Force open app using Apple Universal Linking

I have Universal Linking setup in my app.
Now when browsing my website in Safari and visiting a UL registered link, it opens in safari and asks me if I want to open in my App.
Is there a way that it always opens in the app? No prompt to open in app, just open when it is installed, else continue in safari.
There are two different issues here:
1. In Safari, the URL of a Universal Link needs to be on a different domain/subdomain than the page on which it appears
Apple is very conservative with where Universal Links are allowed to work. One of the limitations in Safari is not allowing the app to open if the user is already browsing the same site (this sort of pages sense — if the user made the effort to open a site in Safari instead of the app, it could be annoying if every single link on that site tried to open the app, especially if the app isn't properly configured for deep link routing).
The workaround is to use a separate domain/subdomain for links you want to open the app. For example, if your site is on example.com, point any link you want to open the app to link.example.com and then redirect users without the app back to the main website or onward to the App Store. This is actually the system we built at Branch.io (which you could consider using instead of re-building it yourself!)
2. What you have described is not Universal Links behavior
Universal Links do not ask the user for confirmation before opening the app, even the first time. They always open the app immediately without even requesting the web page, until/unless the user explicitly disables them (which is actually rather easy to do). What you're describing is the behavior of custom URI schemes, so I suspect you may have a some sort of automatic redirect to the app's URI scheme on the page the Universal Link points to. This is actually not the best idea in most cases, since users without the app will see a nasty error message.

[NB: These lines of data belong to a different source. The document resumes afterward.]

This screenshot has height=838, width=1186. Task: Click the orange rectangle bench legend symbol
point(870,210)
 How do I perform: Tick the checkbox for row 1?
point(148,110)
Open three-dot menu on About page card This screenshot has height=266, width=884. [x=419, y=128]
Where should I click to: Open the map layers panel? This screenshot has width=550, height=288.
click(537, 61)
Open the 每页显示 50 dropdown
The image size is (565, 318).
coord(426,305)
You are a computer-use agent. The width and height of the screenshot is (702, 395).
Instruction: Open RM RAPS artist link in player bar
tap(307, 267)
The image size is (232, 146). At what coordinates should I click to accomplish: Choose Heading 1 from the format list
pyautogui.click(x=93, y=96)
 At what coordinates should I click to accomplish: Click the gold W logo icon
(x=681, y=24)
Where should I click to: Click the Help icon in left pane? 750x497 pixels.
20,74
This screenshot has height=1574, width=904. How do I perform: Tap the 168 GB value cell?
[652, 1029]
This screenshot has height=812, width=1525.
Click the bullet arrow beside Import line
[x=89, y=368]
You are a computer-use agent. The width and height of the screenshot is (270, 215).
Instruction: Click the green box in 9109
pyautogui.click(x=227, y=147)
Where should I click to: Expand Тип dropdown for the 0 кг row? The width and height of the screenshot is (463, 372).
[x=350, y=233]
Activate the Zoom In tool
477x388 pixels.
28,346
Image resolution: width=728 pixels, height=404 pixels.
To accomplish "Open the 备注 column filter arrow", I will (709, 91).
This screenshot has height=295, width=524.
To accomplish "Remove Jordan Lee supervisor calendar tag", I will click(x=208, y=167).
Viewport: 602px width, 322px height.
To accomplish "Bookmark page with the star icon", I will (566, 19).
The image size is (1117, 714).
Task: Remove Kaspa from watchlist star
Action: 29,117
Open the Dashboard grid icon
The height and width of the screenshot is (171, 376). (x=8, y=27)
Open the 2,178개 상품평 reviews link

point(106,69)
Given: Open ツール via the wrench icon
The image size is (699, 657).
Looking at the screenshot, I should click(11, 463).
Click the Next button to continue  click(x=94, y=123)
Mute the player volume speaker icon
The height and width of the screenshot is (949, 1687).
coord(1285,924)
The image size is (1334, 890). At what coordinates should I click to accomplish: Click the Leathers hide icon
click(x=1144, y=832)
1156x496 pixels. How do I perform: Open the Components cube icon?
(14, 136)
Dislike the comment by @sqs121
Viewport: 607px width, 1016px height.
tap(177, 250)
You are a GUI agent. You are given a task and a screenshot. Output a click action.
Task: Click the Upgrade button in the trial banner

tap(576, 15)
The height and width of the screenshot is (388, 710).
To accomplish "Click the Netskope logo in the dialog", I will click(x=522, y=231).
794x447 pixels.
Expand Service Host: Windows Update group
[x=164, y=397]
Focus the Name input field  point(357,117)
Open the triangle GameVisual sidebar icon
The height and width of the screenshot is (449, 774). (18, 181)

Prevent iOS URL scheme hijack

I have an app that gets opened from another app via a URL scheme. The URL contains signup tokens. As any app can register the same URL scheme as my app, I am concerned a "fake" app can do a man-in-the-middle attack and capture the signup tokens.
My idea is to check that the URL scheme does not open another app when my app is first opened.
From a security perspective, if the URL scheme opens my app the first time, will it always open my app in the future?
How about using iOS 9 universal links?
Unlike custom URL schemes, universal links can’t be claimed by other apps, because they use standard HTTP or HTTPS links to your website.
https://developer.apple.com/library/prerelease/ios/documentation/General/Conceptual/AppSearch/UniversalLinks.html
This way the "dispatch table" is on your server, so no other app can hijack the signup URL. (URL dispatch is based on AppIDs)
It's a valid (and usually ignored) attack vector. It isn't strictly a man-in-the-middle attack as it won't forward the URL on to your app (it can't). It's almost worse as the attacking app would only really be able to crash and it would look like your app had...
Another app could be installed any time your app is in the background. Technically it's possible that an update is released and installed for an existing app while your app is running (it's hard to know if that happens). So, it isn't safe to only test when your app is first opened.